* Task to carry out:
How does the data below read from its first line through the line containing "Uncheck 'Perform a"? Print those lines exactly.

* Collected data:
↓↓↓
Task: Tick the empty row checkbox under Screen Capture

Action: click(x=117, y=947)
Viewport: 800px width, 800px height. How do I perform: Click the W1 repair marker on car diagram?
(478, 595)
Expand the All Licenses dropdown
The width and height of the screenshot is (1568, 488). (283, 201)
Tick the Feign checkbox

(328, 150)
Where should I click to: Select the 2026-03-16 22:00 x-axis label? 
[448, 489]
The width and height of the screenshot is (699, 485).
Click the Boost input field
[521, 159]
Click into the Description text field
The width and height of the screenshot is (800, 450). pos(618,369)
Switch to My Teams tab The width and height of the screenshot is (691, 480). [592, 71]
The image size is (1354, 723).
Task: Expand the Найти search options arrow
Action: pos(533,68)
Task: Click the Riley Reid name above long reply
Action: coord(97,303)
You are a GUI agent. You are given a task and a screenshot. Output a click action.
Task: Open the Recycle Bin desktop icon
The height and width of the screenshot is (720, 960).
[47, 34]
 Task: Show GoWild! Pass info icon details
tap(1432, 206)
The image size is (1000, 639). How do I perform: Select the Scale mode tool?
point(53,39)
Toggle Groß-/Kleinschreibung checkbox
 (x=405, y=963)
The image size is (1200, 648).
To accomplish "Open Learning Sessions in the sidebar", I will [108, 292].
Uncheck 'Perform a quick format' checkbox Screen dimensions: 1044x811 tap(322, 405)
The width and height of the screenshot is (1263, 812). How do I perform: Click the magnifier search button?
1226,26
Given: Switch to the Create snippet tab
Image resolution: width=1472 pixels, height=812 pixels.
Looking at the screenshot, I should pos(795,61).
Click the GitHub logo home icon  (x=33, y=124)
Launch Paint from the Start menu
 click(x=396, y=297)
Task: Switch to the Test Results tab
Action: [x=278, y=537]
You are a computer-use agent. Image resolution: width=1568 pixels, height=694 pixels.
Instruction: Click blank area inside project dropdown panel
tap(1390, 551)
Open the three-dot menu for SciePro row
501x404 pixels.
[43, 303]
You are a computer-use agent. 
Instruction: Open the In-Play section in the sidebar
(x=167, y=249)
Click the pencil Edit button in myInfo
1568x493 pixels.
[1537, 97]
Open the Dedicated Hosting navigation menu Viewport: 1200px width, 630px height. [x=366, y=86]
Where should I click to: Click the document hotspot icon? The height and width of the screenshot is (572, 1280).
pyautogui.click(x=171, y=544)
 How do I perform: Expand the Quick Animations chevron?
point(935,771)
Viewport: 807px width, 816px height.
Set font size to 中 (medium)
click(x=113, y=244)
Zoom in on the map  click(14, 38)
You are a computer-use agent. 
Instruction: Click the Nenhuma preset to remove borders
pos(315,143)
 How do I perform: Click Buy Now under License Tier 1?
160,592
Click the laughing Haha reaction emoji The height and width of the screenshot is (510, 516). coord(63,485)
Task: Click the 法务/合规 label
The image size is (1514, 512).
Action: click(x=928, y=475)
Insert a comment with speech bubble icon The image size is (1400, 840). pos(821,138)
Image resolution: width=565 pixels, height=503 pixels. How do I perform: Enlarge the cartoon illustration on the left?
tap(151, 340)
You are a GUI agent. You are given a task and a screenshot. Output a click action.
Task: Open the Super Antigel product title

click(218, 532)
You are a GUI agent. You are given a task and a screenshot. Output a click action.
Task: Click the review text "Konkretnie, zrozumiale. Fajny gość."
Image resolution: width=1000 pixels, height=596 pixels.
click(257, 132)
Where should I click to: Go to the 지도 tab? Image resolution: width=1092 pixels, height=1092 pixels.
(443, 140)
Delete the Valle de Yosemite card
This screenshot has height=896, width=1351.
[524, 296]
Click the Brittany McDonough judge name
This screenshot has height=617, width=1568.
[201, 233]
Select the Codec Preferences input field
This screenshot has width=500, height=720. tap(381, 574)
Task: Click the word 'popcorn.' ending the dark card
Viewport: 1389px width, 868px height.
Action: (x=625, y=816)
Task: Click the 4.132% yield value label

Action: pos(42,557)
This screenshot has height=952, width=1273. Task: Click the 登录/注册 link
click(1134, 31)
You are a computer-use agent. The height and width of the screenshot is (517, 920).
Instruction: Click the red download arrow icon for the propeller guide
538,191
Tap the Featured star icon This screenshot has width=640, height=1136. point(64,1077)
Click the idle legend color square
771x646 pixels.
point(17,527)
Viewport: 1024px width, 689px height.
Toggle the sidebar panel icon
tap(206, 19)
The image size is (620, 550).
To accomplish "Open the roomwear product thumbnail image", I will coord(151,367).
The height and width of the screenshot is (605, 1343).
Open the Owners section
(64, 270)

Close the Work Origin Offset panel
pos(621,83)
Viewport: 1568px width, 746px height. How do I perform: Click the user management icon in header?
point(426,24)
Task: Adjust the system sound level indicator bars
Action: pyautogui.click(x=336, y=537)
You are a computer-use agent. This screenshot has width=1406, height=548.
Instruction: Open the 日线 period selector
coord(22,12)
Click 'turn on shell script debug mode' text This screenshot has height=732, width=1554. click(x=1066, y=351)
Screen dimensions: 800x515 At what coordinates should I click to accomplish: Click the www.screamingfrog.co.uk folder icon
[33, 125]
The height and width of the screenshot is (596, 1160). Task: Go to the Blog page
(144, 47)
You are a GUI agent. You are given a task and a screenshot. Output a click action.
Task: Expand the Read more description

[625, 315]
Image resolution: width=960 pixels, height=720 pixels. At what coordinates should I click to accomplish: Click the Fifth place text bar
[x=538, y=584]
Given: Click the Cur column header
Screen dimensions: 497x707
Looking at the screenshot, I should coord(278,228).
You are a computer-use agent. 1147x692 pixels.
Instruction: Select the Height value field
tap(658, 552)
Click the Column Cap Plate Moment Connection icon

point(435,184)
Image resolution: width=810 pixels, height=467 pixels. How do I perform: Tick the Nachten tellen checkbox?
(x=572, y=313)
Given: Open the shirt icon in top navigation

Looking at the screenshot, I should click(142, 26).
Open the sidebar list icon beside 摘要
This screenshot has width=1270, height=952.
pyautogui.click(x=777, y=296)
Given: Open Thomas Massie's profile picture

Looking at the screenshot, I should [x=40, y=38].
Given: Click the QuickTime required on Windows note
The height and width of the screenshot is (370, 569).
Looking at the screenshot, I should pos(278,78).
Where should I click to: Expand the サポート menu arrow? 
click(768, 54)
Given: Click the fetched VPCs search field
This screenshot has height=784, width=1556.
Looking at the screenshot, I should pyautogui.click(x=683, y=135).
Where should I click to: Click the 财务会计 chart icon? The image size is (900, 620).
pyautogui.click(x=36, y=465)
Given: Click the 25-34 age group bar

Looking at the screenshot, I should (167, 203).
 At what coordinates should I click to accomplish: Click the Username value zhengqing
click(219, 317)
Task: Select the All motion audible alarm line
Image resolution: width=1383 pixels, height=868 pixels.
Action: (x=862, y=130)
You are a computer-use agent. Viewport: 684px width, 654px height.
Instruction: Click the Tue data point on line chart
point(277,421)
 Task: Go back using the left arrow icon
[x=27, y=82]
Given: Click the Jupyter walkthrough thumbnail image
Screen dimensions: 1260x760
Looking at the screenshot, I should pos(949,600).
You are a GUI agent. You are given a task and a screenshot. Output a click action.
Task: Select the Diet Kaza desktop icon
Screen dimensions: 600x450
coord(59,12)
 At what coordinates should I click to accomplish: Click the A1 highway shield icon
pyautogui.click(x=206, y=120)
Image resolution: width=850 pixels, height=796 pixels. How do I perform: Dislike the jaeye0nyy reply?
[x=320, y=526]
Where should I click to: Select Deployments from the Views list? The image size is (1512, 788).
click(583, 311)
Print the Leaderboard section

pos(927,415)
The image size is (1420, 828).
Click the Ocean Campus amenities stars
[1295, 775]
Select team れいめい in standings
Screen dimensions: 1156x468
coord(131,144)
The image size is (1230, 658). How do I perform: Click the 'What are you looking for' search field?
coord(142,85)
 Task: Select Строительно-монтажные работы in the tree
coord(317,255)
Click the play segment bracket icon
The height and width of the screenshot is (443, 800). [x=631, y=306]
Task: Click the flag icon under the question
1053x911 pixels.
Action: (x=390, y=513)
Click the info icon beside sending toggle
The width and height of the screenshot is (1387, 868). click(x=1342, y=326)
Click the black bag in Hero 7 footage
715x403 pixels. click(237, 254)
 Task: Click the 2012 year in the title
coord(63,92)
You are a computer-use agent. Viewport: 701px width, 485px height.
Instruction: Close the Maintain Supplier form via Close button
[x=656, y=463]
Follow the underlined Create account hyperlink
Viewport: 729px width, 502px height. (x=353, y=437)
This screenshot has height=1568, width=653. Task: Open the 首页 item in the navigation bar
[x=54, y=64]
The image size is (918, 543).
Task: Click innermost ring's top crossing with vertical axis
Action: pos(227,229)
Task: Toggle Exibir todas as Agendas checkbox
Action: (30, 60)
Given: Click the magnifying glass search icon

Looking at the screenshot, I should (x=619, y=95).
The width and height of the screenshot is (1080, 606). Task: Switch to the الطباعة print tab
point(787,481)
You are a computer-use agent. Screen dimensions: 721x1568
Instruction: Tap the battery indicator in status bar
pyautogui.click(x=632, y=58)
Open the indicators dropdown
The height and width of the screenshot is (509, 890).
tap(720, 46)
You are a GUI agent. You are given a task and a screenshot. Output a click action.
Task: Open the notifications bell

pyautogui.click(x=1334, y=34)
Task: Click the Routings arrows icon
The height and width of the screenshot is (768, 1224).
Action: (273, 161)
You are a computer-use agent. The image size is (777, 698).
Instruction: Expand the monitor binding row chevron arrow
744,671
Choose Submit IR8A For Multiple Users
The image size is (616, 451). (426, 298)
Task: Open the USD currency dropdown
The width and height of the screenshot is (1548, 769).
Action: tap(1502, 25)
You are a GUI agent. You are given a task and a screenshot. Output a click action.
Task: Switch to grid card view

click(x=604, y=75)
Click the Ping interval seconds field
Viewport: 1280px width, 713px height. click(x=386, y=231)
↑↑↑
* Answer for this exercise:
Task: Tick the empty row checkbox under Screen Capture

Action: click(x=117, y=947)
Viewport: 800px width, 800px height. How do I perform: Click the W1 repair marker on car diagram?
(478, 595)
Expand the All Licenses dropdown
The width and height of the screenshot is (1568, 488). (283, 201)
Tick the Feign checkbox

(328, 150)
Where should I click to: Select the 2026-03-16 22:00 x-axis label? 
[448, 489]
The width and height of the screenshot is (699, 485).
Click the Boost input field
[521, 159]
Click into the Description text field
The width and height of the screenshot is (800, 450). pos(618,369)
Switch to My Teams tab The width and height of the screenshot is (691, 480). [592, 71]
The image size is (1354, 723).
Task: Expand the Найти search options arrow
Action: pos(533,68)
Task: Click the Riley Reid name above long reply
Action: coord(97,303)
You are a GUI agent. You are given a task and a screenshot. Output a click action.
Task: Open the Recycle Bin desktop icon
The height and width of the screenshot is (720, 960).
[47, 34]
 Task: Show GoWild! Pass info icon details
tap(1432, 206)
The image size is (1000, 639). How do I perform: Select the Scale mode tool?
point(53,39)
Toggle Groß-/Kleinschreibung checkbox
 (x=405, y=963)
The image size is (1200, 648).
To accomplish "Open Learning Sessions in the sidebar", I will [108, 292].
Uncheck 'Perform a quick format' checkbox Screen dimensions: 1044x811 tap(322, 405)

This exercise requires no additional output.